▸ Textabschnitt
________________
Einladung zum Perspektivwechsel

Künstler und Fotograf Martin Rosner rückt Regensburger Zentralfriedhof ins Bild

Ein Jahr lang hat der Regensburger Fotograf und Künstler Martin Rosner den Evangelischen Zentralfriedhof im Rahmen eines Kunstprojekts beobachtet. Herausgekommen sind dabei außergewöhnliche Arbeiten mit dem Titel „Zwischen: Welten“.

Noch sind die Acrylglasplatten mit blauer Schutzfolie überzogen. Aber in wenigen Tagen stehen sie unverpackt im öffentlichen Raum des Evangelischen Zentralfriedhofs: Der Regensburger Fotograf und Künstler Martin Rosner hat sich auf Motivsuche an den speziellen Ort des Friedhofs begeben. Er, der Meister der Innen- und Außenansichten, führt die motivischen Elemente, die er sich ausgeguckt hat, in seinen fotografischen Bildern zusammen, auf eine fast surreale, künstlerische Weise.

Bei seiner Motivsuche geht Rosner ganz subjektiv vor: „Ich habe mich von meiner Sichtweise leiten lassen, was mir an dem Ort begegnet, habe versucht, Elemente zu nehmen, die eher übersehen werden, die einen neuen Denkanstoß bringen, einen neuen Sehansatz ergeben.“

Auf seinen Arbeiten sieht man kleine Ausschnitte von Wasserhähnen, von Durchblicken durch Grabmäler und Kreuze, die dort zu finden und die auch von christlicher Symbolik geprägt sind.

Künstler will keine Kopie der Realität

Aber Rosners analytischer Blick belässt es nicht bei der Dokumentation des Vorhandenen. Er will keine Abbilder, keine simple Kopie der Realität.

„Das wäre relativ beliebig und nichtssagend.“ Er will die poetische Durchdringung, die Verwandlung, den Perspektivwechsel, auch die Verfremdung der Wirklichkeit. „Fotografie hat das Problem, das Trauma, dass sie mit ihrer eigenen Abbildhaftigkeit kämpft“, sagt Rosner, der auch Leiter des Internationalen Festivals fotografischer Bilder in Regensburg ist, und erläutert weiter:

„Der Betrachter sucht auf Fotos immer etwas zu erkennen, was bei der Malerei nie das Thema ist.“

Genau zu dieser Abbildhaftigkeit setzen seine Bilder einen Kontrapunkt: „Lass dich einfach auf das Bild ein, nimm die Formen, Helligkeiten, Graustufen, die Thematik Friedhof. So kann jeder und jede seine eigenen Gedanken in die Bilder mit einbringen. Eine Art Assoziationsspielraum und -angebot“, sagt er.
________________
▸ Bereitgestellte Daten
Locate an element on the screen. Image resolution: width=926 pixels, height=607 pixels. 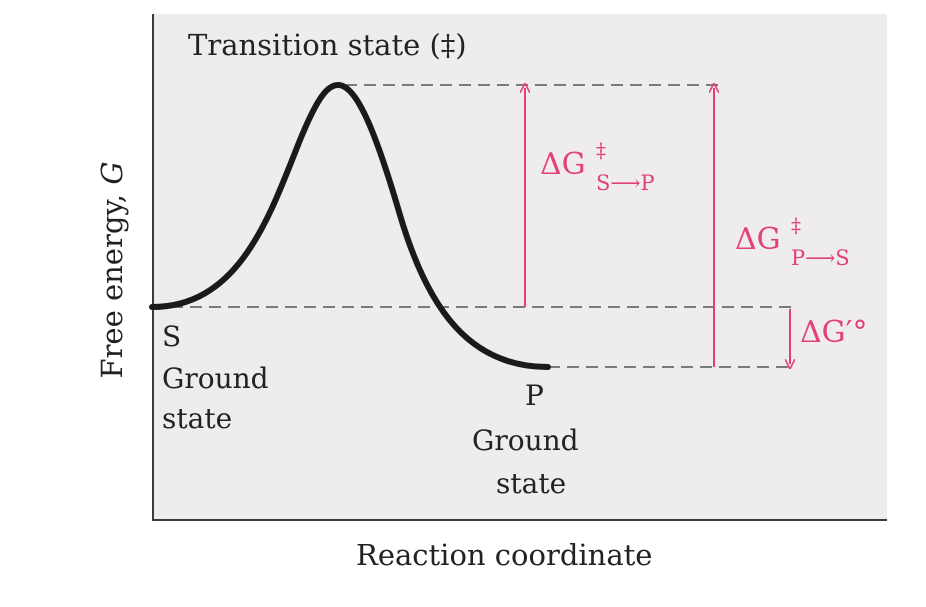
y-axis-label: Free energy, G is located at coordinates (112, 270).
________________
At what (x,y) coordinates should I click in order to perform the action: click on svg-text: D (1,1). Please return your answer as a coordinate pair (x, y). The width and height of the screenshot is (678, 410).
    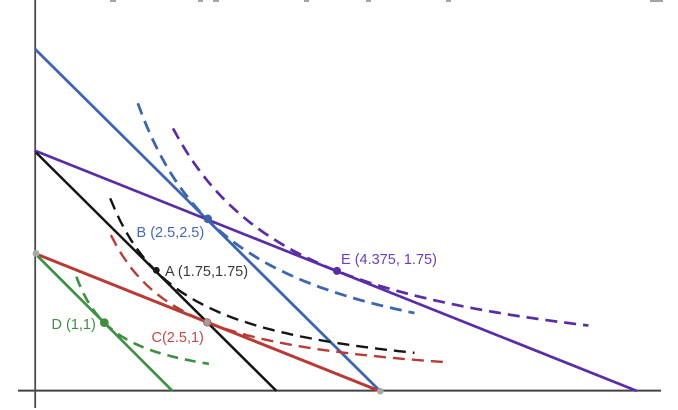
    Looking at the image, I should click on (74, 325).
________________
▸ Aufgabe 1
Womit sind die Acrylglasplatten laut dem Textabschnitt noch überzogen?
▸ Aufgabe 2
Gib den Teil des Textabschnitts, der mit den Worten „Einladung zum Perspektivwechsel“ beginnt und mit „surreale, künstlerische Weise.“ endet, noch einmal wieder und tausche dabei „Schutzfolie“ gegen „Kunststofffolie“ aus.

▸ Endgültige Antwort 1
Mit blauer Schutzfolie.

▸ Endgültige Antwort 2
Einladung zum Perspektivwechsel

Künstler und Fotograf Martin Rosner rückt Regensburger Zentralfriedhof ins Bild

Ein Jahr lang hat der Regensburger Fotograf und Künstler Martin Rosner den Evangelischen Zentralfriedhof im Rahmen eines Kunstprojekts beobachtet. Herausgekommen sind dabei außergewöhnliche Arbeiten mit dem Titel „Zwischen: Welten“.

Noch sind die Acrylglasplatten mit blauer Kunststofffolie überzogen. Aber in wenigen Tagen stehen sie unverpackt im öffentlichen Raum des Evangelischen Zentralfriedhofs: Der Regensburger Fotograf und Künstler Martin Rosner hat sich auf Motivsuche an den speziellen Ort des Friedhofs begeben. Er, der Meister der Innen- und Außenansichten, führt die motivischen Elemente, die er sich ausgeguckt hat, in seinen fotografischen Bildern zusammen, auf eine fast surreale, künstlerische Weise.